OPINION OF THE COURT
Appellant Robert Dee, Jr. appeals from the final order of the United States District Court for the Middle District of Pennsylvania granting summary judgment in favor of Appellees the Borough of Dun-more, the Borough of Dunmore Council, and various Borough officials: Joseph Lof-tus, Thomas Hennigan, Joseph Talutto, Frank Padula, and Leonard Verrastro (collectively “the Borough”). In June of 2005, after approximately eighteen years of service with the Borough of Dunmore Fire Department, Dee was suspended without notice by the Borough Council based on its determination that he had failed to complete two training requirements. Days later, news of Dee’s suspension was published in the Borough’s local paper. Eight days after the suspension was initially announced, the Borough Council held a post-suspension hearing, at which it concluded that Dee was in fact in compliance with all applicable training requirements.
Dee brought suit under 42 U.S.C. § 1983, alleging violations of his First, Fifth, and Fourteenth Amendment rights as a result of the Borough’s conduct; 1 he also included several causes of action under state law. On appeal, Dee challenges the District Court’s conclusion that his allegations were insufficient to state a § 1983 claim against the Borough for violating his right to procedural due process as guaranteed by the Fourteenth Amendment. Specifically, Dee argues that the District Court erred in determining that the property and liberty interests alleged in his Complaint did not warrant constitutional protection.

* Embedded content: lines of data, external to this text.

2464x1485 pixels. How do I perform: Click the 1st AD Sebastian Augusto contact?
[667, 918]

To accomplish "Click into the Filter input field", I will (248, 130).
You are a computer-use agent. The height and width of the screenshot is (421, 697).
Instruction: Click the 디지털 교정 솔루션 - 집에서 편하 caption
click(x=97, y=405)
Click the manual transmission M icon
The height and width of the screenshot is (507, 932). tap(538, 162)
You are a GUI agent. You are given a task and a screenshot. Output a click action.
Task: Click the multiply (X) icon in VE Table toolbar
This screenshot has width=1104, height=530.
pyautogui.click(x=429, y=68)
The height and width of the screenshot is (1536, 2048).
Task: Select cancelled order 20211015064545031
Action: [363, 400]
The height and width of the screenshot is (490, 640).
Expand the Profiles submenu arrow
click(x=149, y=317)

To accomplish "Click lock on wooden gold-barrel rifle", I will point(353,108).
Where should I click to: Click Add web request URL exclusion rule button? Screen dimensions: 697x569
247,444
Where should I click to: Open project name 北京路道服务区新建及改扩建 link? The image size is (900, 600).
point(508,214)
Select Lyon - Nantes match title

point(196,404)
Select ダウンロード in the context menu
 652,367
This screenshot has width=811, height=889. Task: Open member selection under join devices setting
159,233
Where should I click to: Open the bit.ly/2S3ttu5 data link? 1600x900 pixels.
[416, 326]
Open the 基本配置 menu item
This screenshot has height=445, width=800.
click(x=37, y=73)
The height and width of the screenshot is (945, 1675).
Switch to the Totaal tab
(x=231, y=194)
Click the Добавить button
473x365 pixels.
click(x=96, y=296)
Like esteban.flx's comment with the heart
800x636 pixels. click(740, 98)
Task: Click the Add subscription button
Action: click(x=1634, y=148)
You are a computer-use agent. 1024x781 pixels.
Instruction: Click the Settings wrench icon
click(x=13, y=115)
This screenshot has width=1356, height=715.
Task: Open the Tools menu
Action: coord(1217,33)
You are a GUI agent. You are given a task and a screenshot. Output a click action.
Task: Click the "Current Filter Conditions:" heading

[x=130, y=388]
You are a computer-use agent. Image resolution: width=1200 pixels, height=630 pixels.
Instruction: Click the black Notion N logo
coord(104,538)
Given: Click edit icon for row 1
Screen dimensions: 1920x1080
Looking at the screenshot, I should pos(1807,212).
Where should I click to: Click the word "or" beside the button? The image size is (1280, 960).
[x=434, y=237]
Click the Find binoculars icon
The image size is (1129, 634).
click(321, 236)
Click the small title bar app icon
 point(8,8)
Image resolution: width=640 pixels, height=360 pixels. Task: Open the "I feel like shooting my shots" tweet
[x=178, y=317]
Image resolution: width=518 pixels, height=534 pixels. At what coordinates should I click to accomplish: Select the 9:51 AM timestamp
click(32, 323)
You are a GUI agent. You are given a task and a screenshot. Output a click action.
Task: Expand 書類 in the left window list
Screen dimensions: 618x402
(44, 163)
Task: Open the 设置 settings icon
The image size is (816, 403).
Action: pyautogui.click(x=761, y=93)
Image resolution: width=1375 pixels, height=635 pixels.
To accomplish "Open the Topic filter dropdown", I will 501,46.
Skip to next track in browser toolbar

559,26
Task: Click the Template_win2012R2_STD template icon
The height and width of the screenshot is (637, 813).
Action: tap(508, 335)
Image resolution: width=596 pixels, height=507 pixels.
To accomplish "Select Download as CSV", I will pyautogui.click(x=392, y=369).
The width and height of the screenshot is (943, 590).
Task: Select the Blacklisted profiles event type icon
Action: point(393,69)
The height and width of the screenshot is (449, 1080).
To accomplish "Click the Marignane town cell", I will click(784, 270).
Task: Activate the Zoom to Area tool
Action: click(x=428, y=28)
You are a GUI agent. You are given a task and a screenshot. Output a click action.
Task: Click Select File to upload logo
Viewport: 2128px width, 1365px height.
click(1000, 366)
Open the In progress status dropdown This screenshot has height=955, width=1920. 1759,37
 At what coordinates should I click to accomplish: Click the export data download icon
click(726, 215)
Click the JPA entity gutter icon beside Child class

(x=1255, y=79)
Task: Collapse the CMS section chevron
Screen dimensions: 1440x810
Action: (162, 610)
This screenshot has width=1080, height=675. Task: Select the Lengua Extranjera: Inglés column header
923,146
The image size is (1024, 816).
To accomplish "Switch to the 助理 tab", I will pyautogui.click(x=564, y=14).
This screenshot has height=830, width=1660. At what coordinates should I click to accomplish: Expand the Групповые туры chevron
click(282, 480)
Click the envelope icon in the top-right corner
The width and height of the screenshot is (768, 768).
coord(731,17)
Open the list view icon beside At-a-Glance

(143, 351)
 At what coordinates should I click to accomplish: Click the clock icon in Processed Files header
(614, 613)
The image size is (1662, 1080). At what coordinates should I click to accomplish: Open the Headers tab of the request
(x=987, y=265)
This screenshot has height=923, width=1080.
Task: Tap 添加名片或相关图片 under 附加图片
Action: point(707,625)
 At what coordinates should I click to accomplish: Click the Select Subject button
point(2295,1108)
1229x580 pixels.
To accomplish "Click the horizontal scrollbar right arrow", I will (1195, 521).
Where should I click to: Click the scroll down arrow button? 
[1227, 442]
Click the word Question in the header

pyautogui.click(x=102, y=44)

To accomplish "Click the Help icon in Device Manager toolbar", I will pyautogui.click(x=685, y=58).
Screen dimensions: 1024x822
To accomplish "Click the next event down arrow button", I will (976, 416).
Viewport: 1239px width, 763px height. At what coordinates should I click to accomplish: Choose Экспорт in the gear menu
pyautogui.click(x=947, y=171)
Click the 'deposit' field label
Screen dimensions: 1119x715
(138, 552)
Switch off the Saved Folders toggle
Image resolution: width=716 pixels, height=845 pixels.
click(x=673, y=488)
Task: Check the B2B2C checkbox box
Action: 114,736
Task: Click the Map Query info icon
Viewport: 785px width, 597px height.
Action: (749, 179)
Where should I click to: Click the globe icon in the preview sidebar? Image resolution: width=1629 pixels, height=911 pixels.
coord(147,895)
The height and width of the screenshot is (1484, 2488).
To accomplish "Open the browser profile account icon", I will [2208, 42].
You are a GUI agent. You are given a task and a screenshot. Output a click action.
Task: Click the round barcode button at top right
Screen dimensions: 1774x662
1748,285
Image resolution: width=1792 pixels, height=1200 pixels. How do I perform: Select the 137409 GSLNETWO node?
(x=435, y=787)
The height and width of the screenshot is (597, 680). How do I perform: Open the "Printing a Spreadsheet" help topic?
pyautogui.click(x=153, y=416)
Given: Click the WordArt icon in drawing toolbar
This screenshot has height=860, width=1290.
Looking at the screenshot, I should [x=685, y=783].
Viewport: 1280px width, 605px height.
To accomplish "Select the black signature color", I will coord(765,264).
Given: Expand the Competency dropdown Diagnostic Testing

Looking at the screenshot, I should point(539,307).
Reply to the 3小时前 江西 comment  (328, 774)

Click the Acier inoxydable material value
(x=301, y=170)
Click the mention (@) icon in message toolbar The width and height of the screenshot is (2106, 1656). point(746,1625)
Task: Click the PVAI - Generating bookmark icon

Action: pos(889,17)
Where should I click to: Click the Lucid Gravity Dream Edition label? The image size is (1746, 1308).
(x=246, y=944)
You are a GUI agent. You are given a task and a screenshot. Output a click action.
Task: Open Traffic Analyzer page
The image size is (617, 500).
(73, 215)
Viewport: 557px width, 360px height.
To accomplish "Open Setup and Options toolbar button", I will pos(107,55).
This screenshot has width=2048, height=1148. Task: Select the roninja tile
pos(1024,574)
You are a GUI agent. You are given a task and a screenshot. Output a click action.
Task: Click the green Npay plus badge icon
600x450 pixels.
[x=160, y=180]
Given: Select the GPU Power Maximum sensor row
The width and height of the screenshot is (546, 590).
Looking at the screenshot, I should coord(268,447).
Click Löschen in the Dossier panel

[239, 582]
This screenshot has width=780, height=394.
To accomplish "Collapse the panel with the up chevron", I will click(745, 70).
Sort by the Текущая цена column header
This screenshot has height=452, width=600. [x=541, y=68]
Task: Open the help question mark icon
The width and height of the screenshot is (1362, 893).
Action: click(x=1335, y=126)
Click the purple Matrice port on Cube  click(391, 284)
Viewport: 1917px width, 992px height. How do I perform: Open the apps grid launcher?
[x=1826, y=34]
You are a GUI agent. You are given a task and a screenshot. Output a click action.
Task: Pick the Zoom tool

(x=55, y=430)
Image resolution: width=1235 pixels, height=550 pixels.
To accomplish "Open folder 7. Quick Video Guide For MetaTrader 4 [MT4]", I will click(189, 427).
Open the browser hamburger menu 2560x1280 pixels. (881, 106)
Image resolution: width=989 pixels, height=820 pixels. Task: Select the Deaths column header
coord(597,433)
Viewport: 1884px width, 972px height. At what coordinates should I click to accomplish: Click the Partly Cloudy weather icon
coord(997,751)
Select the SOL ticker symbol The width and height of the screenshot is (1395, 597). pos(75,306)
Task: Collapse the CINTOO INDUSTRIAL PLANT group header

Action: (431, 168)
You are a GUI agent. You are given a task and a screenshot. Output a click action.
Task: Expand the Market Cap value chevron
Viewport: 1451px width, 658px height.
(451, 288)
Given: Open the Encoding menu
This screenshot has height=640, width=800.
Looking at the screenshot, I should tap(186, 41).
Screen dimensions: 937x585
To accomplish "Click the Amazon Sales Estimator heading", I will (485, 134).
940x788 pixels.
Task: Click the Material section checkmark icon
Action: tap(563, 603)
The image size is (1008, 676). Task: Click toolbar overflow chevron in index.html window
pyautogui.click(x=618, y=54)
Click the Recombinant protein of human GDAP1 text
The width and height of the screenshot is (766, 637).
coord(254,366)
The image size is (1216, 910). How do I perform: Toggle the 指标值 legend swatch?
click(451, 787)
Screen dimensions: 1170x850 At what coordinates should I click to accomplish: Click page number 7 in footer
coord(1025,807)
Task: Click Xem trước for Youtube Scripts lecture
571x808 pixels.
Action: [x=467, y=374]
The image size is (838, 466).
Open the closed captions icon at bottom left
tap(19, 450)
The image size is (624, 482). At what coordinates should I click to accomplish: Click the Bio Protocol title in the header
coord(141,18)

We have jurisdiction to hear this appeal pursuant to 28 U.S.C. § 1291. For the reasons stated below, we will vacate the District Court’s entry of judgment and remand for further proceedings consistent with this opinion.
Background
At all times relevant to his Complaint, Dee was employed as a full-time firefighter by the Borough of Dunmore Fire Department. After serving as a volunteer firefighter for approximately three years, Dee was eventually hired full time and, over a span of fifteen years, was promoted through the ranks of the Department, from Lieutenant to Captain to Assistant Fire Chief. As a full-time firefighter, Dee’s employment with the Borough was not “at will”; rather it was governed by the terms of the Collective Bargaining Agreement (“CBA”) between the Borough and Local Union No. 860 of the International Association of Fire Fighters, AFL-CIO, of which Dee was a member.
On May 20, 2005, Joseph Loftus, the Borough Manager, requested from Frank Arnone, the Borough Fire Chief, a list of the necessary qualifications and certifications for full-time work in the Fire Department according to the CBA, along with documentation that each full-time firefighter had met these qualification. On May *228 23, 2005, Arnone sent Loftus a memo with the requested list and notified Loftus that all certification information was kept in the Department’s personnel file. Three days later, on May 26, Loftus inquired of Ar-none as to whether all of the firefighters had completed the identified requirements and then went back to Arnone once again, seeking some additional information. After reviewing the materials he received from Arnone, Loftus determined that Dee had failed to complete two weeks of required training at the Pennsylvania State Fire Academy and did not have the required EMT Certification. Without contacting Dee, and without conducting any further investigation, Loftus conveyed this information to the Borough Council.
On June 27, 2005, relying only on the information provided by Loftus, the Borough Council voted to suspend Dee with pay pending a hearing to be held eight days later. Dee was not present at the Council’s vote, nor was he even aware that his personnel file was under review. Once the decision to suspend Dee had been made, Loftus sent a letter to Arnone on June 28th, informing him of the suspension and of the scheduled hearing. Arnone in turn informed Dee, who learned then for the first time of the charges against him. Dee was immediately removed from the schedule and prohibited from returning to work unless and until his suspension was lifted.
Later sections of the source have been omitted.